Data for this task:
▼▼▼

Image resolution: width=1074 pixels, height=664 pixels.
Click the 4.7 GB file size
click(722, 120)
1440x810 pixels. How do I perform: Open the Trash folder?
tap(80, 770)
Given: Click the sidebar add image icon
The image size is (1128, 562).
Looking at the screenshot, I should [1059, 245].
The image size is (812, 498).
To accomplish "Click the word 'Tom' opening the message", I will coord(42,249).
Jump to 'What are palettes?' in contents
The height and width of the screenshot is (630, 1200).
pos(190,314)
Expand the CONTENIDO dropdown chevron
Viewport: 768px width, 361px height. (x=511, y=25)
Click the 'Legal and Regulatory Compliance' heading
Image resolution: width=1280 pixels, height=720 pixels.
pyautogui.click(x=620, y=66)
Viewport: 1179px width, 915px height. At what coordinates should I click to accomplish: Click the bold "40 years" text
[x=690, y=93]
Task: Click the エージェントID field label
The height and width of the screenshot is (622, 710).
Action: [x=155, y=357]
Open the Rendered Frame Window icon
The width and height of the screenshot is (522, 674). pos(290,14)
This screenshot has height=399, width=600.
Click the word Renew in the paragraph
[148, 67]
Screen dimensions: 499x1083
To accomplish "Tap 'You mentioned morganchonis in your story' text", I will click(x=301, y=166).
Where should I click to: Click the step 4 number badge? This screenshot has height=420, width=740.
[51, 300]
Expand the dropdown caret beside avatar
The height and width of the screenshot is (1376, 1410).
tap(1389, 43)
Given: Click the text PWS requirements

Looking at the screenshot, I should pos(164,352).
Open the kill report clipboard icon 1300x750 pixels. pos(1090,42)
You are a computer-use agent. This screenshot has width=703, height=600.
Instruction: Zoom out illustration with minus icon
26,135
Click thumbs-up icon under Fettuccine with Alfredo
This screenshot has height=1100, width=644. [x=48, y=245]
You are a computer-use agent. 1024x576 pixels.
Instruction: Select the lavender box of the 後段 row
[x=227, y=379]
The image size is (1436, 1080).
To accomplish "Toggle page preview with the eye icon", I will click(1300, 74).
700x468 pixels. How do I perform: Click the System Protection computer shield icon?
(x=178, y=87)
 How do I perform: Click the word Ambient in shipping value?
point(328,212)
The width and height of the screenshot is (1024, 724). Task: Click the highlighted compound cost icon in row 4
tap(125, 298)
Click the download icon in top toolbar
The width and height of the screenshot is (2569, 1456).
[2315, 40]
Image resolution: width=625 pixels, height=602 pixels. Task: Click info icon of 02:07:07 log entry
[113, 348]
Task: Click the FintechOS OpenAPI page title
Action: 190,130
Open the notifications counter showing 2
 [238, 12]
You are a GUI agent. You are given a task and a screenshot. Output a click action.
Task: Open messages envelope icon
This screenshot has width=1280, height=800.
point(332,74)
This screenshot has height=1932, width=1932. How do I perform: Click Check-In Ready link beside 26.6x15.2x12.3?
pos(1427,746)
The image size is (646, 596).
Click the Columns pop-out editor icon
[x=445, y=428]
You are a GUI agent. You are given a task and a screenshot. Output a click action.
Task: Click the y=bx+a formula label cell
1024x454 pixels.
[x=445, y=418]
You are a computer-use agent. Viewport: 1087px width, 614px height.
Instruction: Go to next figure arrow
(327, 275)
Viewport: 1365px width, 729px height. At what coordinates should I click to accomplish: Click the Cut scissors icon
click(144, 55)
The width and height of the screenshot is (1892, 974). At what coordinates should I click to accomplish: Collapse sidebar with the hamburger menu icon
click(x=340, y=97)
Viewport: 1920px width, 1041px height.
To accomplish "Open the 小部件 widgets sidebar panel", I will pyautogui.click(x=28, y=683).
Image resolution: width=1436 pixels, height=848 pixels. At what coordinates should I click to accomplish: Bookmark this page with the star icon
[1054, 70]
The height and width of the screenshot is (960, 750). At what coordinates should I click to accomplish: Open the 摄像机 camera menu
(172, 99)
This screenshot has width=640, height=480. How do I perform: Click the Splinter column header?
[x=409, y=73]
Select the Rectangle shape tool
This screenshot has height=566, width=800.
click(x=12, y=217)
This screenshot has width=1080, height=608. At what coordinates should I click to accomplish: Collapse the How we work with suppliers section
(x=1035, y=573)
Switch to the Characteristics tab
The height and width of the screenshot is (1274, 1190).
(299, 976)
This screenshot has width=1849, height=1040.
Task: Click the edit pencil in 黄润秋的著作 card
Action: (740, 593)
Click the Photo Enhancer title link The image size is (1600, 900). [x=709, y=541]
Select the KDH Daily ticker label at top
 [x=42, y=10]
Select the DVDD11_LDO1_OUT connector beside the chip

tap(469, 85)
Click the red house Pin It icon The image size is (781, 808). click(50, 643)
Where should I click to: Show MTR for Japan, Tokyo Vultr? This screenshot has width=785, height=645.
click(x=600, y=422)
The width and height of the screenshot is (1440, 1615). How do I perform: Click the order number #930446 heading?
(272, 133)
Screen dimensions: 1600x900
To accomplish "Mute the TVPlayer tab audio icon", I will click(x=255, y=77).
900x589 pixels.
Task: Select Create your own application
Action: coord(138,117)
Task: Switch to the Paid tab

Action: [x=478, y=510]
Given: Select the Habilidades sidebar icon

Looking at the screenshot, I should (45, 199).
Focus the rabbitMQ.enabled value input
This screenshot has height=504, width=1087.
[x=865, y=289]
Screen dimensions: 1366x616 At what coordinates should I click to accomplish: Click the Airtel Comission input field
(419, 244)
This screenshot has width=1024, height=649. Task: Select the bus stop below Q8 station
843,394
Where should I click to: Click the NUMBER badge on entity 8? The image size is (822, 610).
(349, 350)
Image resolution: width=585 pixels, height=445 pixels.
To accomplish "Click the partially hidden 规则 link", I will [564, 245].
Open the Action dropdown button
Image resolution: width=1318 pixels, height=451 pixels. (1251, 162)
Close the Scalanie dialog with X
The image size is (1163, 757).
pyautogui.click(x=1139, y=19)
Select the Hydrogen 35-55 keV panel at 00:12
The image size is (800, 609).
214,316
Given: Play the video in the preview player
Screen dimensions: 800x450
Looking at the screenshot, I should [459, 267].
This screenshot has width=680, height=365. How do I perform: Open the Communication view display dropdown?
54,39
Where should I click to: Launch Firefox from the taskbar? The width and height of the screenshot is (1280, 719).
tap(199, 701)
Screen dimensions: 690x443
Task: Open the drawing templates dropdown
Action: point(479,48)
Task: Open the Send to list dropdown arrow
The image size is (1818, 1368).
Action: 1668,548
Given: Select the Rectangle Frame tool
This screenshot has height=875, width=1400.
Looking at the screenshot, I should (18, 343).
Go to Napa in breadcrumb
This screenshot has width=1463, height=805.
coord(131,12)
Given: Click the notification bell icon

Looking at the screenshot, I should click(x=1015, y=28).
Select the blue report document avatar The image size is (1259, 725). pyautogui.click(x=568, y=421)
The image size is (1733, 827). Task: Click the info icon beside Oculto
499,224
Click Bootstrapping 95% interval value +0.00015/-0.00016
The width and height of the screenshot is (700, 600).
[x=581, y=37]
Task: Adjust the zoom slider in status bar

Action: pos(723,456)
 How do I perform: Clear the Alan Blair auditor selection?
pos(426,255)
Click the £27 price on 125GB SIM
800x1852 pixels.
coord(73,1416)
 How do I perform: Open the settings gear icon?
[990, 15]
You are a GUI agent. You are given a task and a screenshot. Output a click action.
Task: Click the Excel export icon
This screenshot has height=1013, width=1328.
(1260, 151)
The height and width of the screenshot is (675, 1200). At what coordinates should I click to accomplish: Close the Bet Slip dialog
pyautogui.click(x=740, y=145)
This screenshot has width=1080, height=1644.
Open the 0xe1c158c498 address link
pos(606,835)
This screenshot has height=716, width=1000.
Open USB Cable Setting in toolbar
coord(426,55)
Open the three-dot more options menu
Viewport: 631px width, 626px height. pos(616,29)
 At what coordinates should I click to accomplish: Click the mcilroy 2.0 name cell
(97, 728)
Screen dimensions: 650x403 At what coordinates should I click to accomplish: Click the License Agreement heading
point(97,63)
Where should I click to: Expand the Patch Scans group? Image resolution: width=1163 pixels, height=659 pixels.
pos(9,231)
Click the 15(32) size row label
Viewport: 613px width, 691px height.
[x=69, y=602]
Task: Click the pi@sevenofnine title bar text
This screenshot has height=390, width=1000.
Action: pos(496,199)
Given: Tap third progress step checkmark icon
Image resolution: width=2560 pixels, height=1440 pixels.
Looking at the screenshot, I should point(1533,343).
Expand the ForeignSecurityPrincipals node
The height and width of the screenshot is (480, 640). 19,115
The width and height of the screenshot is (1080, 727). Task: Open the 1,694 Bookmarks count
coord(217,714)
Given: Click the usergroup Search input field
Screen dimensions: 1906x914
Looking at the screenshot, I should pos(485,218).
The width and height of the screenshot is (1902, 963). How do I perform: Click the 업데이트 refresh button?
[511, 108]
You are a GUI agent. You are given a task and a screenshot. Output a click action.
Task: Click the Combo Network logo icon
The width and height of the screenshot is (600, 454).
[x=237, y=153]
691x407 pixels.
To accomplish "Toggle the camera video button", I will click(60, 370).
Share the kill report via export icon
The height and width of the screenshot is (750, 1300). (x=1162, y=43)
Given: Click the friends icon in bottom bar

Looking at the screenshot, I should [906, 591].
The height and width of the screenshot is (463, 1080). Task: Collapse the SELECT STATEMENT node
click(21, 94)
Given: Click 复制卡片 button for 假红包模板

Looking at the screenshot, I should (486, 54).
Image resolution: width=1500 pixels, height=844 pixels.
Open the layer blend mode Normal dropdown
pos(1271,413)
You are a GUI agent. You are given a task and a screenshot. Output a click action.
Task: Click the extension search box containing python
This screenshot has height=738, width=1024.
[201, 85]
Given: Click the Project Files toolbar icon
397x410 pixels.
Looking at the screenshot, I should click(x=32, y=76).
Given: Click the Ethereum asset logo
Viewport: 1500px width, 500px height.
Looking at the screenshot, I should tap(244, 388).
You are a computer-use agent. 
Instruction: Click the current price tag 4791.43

▲▲▲

Pull every line containing the word "Toggle" out of the listing.

To accomplish "Toggle page preview with the eye icon", I will click(1300, 74).
To accomplish "Toggle the camera video button", I will click(60, 370).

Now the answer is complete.